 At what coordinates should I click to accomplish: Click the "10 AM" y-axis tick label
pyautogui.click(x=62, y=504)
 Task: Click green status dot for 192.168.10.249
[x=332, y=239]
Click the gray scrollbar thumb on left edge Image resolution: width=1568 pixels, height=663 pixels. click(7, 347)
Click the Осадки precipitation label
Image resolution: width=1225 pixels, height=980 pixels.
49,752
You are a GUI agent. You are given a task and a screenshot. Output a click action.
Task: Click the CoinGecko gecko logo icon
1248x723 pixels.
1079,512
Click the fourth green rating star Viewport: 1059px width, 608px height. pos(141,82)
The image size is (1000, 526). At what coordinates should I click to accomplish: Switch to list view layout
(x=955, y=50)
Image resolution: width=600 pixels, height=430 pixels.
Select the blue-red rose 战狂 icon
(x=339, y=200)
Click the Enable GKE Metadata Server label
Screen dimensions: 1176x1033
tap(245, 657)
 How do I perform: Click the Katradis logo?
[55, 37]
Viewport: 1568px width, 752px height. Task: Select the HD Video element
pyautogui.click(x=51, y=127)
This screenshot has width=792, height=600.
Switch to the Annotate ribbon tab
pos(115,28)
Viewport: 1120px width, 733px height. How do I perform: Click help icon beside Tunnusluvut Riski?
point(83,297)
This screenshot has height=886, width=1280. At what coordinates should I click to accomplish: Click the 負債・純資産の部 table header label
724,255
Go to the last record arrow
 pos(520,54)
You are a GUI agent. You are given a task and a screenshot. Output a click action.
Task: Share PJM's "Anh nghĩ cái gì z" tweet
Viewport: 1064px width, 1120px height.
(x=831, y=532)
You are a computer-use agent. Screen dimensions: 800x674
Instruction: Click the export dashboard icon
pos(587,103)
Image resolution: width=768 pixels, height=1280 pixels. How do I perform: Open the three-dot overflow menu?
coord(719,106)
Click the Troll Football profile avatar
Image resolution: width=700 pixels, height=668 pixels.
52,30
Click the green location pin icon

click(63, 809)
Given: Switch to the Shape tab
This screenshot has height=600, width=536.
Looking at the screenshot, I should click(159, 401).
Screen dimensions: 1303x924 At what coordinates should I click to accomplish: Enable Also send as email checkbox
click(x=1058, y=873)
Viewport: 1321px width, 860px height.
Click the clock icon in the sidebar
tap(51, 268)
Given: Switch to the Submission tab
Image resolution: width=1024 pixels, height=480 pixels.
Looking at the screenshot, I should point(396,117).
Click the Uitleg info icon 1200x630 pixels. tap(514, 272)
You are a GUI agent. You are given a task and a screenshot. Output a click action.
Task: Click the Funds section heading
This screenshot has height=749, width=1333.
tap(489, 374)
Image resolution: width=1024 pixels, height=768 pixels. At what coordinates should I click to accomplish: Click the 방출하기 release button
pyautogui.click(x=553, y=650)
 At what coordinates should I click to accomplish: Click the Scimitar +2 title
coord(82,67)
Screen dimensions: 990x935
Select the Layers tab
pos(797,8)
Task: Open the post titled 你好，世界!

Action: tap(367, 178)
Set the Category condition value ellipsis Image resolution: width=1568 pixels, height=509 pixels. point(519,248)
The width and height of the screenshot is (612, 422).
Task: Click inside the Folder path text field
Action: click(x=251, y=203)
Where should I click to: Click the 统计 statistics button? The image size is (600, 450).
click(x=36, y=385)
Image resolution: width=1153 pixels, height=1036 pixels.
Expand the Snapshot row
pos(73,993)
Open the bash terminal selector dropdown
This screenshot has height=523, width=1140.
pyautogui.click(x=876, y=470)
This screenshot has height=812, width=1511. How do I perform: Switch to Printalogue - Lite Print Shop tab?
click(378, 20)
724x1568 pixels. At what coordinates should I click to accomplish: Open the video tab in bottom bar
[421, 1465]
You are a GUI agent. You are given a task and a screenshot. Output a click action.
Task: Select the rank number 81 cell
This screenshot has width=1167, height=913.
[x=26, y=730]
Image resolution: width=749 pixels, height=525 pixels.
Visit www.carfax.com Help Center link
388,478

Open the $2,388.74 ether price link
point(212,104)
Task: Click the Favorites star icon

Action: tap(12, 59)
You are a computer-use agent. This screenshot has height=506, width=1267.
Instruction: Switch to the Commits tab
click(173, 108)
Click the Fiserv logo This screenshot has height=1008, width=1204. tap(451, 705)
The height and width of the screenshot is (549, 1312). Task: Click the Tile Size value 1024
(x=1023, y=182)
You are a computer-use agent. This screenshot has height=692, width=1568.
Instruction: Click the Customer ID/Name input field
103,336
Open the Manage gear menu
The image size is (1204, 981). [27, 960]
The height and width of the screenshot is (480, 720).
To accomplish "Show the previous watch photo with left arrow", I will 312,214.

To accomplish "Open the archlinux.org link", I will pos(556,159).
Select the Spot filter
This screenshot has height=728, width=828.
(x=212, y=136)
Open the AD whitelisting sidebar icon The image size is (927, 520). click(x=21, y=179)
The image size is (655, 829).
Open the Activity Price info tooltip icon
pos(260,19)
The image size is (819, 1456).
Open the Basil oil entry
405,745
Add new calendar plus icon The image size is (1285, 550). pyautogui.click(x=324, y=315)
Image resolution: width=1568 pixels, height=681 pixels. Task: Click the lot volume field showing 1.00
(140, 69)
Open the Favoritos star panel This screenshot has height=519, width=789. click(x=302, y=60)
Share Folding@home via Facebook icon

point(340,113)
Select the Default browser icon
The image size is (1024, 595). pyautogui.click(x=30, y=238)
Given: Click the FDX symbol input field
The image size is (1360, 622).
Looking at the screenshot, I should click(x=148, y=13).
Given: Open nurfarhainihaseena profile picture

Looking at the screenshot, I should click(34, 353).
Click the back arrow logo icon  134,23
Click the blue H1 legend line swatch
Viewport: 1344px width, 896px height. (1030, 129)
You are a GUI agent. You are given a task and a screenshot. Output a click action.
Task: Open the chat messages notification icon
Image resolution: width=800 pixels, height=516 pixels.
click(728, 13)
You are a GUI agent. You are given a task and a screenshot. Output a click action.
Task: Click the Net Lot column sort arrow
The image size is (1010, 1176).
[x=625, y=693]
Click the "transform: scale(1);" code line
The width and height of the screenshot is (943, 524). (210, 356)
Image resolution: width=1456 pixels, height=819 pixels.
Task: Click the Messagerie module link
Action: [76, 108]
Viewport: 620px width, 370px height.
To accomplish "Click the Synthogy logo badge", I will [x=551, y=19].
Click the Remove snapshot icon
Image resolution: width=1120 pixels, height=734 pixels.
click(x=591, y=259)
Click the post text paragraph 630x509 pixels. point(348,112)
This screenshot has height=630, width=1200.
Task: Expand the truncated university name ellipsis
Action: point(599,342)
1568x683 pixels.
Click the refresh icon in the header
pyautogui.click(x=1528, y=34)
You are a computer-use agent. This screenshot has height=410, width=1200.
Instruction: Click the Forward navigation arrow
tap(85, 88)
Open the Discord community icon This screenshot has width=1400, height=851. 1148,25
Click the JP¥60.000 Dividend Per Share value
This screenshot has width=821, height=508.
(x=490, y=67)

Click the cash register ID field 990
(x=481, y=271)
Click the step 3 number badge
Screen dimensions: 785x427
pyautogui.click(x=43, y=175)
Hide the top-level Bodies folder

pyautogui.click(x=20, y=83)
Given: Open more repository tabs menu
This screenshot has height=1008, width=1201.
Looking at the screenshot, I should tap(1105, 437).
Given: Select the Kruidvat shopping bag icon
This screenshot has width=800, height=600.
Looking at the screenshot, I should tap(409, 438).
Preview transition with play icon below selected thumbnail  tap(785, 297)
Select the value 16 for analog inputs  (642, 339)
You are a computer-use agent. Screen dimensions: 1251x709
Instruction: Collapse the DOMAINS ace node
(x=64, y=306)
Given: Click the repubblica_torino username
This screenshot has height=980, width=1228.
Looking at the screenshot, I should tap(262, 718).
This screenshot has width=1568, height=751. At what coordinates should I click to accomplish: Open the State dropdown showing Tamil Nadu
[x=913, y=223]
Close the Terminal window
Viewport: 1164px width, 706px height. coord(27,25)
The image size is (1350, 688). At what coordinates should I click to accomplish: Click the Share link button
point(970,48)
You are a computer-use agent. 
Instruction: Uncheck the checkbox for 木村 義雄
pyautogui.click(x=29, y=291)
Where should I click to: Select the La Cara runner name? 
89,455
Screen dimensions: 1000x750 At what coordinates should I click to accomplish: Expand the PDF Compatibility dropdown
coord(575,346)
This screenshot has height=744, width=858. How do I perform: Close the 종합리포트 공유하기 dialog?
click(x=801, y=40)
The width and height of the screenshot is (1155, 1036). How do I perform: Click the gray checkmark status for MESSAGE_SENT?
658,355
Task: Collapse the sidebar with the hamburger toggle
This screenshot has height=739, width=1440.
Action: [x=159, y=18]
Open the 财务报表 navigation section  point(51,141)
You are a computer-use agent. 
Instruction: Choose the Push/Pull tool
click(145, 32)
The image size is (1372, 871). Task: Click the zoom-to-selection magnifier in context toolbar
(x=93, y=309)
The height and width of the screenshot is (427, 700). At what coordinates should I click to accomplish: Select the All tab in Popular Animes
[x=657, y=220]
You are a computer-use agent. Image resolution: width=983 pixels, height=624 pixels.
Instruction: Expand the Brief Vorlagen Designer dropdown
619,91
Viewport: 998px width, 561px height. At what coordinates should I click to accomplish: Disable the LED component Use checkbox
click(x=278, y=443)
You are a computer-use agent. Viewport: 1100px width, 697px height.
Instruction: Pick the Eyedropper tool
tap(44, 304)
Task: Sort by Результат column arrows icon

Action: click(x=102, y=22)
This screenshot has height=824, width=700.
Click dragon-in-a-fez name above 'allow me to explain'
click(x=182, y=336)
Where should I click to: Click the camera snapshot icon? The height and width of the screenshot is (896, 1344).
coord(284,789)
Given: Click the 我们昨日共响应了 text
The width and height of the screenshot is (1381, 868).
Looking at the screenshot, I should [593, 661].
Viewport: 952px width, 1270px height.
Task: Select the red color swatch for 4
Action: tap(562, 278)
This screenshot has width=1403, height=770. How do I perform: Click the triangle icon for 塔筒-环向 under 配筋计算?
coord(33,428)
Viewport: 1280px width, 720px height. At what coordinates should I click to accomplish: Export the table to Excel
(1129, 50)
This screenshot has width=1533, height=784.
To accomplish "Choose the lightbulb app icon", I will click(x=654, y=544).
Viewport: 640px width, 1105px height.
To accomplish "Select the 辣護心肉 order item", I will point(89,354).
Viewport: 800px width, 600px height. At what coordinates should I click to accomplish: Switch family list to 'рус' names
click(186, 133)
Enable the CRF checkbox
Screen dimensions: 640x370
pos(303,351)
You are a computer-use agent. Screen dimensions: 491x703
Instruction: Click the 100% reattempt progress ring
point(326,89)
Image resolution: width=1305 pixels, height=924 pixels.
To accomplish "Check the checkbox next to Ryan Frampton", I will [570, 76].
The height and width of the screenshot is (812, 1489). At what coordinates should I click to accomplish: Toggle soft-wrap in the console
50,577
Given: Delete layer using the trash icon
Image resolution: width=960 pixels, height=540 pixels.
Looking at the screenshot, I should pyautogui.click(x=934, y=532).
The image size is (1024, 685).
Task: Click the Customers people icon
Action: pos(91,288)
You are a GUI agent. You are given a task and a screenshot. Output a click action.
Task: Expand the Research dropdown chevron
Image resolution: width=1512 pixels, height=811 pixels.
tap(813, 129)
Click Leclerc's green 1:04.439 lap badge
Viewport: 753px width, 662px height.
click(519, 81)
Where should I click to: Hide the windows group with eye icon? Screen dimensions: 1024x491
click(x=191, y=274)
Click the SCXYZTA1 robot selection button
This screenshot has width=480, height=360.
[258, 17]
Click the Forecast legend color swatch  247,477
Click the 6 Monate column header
----------
Copy exactly the line containing "Where should I click to: Hide" and every line after it, ending with the last line of the records above.

WRITTEN ANSWER |
Where should I click to: Hide the windows group with eye icon? Screen dimensions: 1024x491
click(x=191, y=274)
Click the SCXYZTA1 robot selection button
This screenshot has width=480, height=360.
[258, 17]
Click the Forecast legend color swatch  247,477
Click the 6 Monate column header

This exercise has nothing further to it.